We are told that "25 percent of all wise people are nice". This means that the people who are both wise and nice make up 25 percent of all wise people. If we divide the percentage of people who are both wise and nice by 25 percent, we will find the total percentage of wise people.
For example, if "the percentage we are looking for" was 1 unit, then the total percentage of wise people would be 4 units (because 1 unit is 25 percent of 4 units). So, the percentage of wise people is 4 times "the percentage we are looking for".
We are also told that "half of all nice people are wise". This means that the people who are both wise and nice make up 50 percent (half) of all nice people. If we divide "the percentage we are looking for" by 50 percent, we will find the total percentage of nice people.
For example, if "the percentage we are looking for" was 1 unit, then the total percentage of nice people would be 2 units (because 1 unit is 50 percent of 2 units).

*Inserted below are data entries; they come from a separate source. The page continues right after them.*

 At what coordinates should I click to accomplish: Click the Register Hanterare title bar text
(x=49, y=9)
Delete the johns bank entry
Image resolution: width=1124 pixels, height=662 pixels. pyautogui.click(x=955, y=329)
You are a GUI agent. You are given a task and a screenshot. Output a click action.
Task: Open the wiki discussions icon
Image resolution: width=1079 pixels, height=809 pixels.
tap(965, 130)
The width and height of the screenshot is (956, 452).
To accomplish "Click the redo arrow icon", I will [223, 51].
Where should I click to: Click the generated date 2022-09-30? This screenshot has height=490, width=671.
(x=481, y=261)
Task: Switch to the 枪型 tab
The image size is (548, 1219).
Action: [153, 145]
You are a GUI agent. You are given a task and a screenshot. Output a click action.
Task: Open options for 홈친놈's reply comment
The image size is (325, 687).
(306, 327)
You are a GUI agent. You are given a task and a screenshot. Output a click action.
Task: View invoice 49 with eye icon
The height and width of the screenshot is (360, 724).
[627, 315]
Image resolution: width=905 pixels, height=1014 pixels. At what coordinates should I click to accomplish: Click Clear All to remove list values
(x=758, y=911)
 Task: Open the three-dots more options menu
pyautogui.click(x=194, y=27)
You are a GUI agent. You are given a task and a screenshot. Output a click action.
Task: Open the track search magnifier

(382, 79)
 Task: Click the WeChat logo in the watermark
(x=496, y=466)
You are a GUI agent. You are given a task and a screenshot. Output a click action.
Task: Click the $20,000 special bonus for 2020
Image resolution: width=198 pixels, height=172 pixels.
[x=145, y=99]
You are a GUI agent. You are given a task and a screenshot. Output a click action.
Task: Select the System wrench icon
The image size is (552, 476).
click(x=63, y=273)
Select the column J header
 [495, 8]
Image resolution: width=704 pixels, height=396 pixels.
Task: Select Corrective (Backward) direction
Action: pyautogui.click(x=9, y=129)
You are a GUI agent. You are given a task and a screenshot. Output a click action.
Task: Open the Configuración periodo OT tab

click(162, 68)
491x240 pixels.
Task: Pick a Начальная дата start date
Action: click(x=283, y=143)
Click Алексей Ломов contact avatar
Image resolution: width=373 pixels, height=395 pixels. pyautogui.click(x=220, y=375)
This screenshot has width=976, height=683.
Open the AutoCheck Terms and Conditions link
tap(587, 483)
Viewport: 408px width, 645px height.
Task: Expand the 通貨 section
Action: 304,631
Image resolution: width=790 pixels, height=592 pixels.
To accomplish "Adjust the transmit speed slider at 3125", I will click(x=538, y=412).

So, the percentage of nice people is 2 times "the percentage we are looking for".

**step4** Using a visual model or a simple sum to find the answer

We know that the total percentage of people who are wise or nice or both is 75 percent (from Step 2).
We also know that:
Percentage of Wise People = 4 times "the percentage we are looking for"
Percentage of Nice People = 2 times "the percentage we are looking for"
Percentage of Both Wise and Nice = "the percentage we are looking for"
When we add the percentage of wise people and the percentage of nice people, we count the people who are both wise and nice twice. So, to find the percentage of people who are wise or nice or both, we sum the percentage of wise people and the percentage of nice people, and then subtract the percentage of people who are both wise and nice (because they were counted twice).
So, 75 percent = (Percentage of Wise People) + (Percentage of Nice People) - (Percentage of Both Wise and Nice).
Let's substitute the relationships we found in Step 3:
75 percent = (4 times "the percentage we are looking for") + (2 times "the percentage we are looking for") - (1 time "the percentage we are looking for").
75 percent = (4 + 2 - 1) times "the percentage we are looking for".
75 percent = 5 times "the percentage we are looking for".
Now, to find "the percentage we are looking for", we divide 75 percent by 5:
"the percentage we are looking for" = $$75 \text{ percent} \div 5$$.
"the percentage we are looking for" = $$15 \text{ percent}$$.
Therefore, 15 percent of all the people are both wise and nice.